In the horror game SOMA, the protagonist's brain is scanned in extreme detail for medical purposes; over a century later, the data from the scan are transferred into an artificial body, effectively performing a consciousness transplant. Later in the story, the protagonist comes across many other cases of a similar event, with far worse body choices for the transplanted consciousnesses. The Protagonist's goal is to ensure that an artificial world called the "ARK" is as safe as possible. The ARK is a supercomputer, a server hosting a virtual world, which can be explored with one's consciousness alone. Many people, including the protagonist, have had their brains scanned and consciousnesses "transplanted" into the computer, so that they may live on, since Earth is no longer habitable in SOMA's story.

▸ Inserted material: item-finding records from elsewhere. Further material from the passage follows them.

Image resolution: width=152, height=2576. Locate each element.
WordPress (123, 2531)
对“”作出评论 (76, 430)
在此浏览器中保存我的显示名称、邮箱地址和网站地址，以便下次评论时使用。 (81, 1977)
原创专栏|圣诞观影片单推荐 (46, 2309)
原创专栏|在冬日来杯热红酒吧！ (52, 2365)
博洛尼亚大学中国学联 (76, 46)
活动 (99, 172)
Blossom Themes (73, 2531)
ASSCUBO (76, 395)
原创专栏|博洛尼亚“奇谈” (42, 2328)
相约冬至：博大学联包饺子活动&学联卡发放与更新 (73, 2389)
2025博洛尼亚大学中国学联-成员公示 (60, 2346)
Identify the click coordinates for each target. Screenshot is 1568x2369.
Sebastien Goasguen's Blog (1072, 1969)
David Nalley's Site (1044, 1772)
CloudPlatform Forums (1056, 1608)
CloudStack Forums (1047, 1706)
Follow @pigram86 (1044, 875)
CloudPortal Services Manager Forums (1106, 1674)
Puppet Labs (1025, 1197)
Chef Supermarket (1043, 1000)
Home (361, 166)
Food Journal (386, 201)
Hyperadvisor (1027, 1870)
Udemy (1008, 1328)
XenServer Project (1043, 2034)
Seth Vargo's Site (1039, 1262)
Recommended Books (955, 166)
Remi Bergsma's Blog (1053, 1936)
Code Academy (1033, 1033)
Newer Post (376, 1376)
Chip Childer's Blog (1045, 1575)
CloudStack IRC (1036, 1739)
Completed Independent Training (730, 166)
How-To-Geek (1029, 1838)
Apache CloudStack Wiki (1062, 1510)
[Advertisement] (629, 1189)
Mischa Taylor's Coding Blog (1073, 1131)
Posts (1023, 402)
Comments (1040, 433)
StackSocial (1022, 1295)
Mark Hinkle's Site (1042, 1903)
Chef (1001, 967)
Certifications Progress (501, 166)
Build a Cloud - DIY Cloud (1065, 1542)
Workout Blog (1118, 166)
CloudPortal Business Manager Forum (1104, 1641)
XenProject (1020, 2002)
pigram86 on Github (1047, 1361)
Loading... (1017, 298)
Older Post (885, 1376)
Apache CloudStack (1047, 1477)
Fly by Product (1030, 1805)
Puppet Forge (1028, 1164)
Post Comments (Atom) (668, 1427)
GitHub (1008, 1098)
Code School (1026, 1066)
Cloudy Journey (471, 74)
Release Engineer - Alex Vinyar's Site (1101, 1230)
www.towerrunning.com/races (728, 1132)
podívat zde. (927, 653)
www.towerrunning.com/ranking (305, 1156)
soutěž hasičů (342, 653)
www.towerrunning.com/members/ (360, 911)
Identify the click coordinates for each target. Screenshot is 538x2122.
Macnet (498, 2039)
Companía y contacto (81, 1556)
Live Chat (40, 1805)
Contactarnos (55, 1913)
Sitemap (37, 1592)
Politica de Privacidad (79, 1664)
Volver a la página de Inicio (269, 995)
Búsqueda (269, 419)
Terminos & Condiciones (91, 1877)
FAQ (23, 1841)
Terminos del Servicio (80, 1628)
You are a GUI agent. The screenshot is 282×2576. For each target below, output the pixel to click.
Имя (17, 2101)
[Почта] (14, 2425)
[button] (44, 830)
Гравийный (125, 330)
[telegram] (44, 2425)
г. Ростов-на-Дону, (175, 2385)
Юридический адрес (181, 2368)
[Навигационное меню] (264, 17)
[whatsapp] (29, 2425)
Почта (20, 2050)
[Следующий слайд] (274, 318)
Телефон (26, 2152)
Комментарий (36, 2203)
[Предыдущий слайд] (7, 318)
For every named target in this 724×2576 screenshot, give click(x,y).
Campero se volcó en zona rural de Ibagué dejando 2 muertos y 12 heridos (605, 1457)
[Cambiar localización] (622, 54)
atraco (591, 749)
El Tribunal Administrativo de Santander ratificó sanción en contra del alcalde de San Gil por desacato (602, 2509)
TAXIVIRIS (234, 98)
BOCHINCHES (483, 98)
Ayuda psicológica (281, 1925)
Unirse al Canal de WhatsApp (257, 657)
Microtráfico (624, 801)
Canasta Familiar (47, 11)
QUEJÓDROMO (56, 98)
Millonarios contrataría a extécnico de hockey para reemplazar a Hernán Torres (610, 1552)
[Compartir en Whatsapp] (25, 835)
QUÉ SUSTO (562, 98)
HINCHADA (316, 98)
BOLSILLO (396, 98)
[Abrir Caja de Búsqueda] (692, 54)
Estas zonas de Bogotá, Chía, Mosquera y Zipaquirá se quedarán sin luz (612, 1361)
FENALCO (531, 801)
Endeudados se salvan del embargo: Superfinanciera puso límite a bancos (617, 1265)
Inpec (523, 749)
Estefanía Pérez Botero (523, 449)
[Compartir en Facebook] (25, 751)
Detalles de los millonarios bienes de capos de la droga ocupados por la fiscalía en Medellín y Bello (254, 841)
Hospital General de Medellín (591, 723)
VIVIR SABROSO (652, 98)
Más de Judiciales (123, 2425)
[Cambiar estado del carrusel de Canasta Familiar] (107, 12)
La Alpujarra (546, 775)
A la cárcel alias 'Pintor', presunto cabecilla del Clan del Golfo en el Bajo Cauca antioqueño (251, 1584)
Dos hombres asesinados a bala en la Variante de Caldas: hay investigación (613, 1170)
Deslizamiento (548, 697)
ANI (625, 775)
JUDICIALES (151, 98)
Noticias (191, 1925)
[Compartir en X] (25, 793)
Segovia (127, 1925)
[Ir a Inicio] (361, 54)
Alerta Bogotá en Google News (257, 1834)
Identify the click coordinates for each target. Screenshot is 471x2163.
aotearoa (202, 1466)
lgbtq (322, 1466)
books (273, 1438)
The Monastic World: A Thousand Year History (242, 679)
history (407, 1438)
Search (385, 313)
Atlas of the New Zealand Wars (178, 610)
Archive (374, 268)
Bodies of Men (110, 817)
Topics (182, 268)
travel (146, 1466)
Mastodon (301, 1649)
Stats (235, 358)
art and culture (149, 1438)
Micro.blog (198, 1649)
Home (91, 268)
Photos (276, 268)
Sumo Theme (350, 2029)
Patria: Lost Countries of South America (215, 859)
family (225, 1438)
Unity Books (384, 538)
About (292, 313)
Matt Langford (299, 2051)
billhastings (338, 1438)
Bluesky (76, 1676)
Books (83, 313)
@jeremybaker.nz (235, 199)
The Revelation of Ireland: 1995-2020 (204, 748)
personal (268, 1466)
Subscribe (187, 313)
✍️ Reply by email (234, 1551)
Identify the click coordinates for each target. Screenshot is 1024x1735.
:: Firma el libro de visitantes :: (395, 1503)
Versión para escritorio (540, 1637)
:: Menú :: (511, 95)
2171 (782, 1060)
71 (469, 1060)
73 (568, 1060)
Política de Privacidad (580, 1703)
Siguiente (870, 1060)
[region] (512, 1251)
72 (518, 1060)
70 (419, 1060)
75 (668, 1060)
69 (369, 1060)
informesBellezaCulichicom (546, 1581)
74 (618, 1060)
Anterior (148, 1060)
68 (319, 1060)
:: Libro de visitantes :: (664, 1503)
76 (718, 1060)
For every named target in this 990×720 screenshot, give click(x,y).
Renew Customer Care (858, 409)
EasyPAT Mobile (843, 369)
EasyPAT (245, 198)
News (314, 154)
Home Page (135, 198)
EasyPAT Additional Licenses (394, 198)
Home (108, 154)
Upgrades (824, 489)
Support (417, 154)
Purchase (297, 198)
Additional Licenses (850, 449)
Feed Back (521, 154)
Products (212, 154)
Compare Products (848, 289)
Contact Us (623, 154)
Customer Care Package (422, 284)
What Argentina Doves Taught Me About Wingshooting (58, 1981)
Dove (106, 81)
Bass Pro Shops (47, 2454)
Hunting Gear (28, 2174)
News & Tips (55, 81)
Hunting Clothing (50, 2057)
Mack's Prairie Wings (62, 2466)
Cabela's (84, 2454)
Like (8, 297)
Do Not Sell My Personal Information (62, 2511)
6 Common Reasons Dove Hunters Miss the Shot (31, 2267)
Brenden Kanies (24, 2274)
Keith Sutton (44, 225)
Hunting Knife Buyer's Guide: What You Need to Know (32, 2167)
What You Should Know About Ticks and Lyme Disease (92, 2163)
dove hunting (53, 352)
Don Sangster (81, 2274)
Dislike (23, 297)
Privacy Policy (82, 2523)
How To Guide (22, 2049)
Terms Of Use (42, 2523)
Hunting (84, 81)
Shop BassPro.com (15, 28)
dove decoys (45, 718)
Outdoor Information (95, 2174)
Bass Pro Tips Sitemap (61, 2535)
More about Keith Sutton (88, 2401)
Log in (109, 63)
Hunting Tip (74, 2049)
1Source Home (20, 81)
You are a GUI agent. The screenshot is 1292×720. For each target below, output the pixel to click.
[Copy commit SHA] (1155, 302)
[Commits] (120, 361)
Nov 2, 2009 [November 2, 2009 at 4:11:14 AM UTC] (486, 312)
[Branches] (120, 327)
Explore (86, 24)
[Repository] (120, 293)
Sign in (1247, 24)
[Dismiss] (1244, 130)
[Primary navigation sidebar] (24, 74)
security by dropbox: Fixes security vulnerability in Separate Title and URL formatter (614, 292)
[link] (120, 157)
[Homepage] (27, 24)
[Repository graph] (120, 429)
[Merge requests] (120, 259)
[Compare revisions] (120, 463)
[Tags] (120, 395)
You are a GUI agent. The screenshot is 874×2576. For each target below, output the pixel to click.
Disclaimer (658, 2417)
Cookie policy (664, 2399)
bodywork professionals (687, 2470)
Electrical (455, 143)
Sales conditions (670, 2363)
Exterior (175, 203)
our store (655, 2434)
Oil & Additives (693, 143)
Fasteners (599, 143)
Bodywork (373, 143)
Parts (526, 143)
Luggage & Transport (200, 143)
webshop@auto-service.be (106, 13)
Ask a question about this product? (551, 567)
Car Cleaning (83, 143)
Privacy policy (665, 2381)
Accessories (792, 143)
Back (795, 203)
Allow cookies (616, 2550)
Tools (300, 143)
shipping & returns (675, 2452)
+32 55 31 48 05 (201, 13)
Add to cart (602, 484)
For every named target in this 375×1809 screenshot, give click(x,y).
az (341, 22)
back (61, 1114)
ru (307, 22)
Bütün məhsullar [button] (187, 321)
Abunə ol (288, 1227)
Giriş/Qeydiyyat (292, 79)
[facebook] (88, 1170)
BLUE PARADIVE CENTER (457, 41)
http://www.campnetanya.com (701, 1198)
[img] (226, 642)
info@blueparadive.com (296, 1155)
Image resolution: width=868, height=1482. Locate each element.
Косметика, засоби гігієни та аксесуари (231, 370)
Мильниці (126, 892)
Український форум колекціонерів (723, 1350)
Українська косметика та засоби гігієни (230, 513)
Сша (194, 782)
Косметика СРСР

Similar in many ways to this is the idea of mind uploading, promoted by Marvin Minsky and others with a mechanistic view of natural intelligence and an optimistic outlook regarding artificial intelligence. It is also a goal of Raëlism, a small cult based in Florida, France, and Quebec. While the ultimate goal of transplanting is transfer of the brain to a new body optimized for it by genetics, proteomics, and/or other medical procedures, in uploading the brain itself moves nowhere and may even be physically destroyed or discarded; the goal is rather to duplicate the information patterns contained within the brain.

Another similar literary theme, though different from either procedure described above, is the transplanting of a human brain into an artificial, usually robotic, body. Examples of this include: Caprica; Ghost in the Shell; RoboCop; the DC Comics superhero Robotman; the Cybermen from the Doctor Who television series; the cymeks in the Legends of Dune series; or full-body cyborgs in many manga or works in the cyberpunk genre. In one episode of Star Trek, Spock's Brain is stolen and installed in a large computer-like structure; and in "I, Mudd" Uhura is offered immortality in an android body. The novel Harvest of Stars by Poul Anderson features many central characters who undergo such transplants, and deals with the difficult decisions facing a human contemplating such a procedure. In the Star Wars expanded universe the shadow droids were created by taking the brains of grievously wounded TIE fighter pilot aces. After surgically transplanting them into a protective cocoon filled with nutrient fluids, they were surgically connected to cybernetic hardware that gave them external sensors, flight control, and tactical computers that augmented their reflexes beyond the biological limit, at the cost of their humanity. Emperor Palpatine also imbued them with the dark side giving them a sixth sense, and making them into extensions of his own will.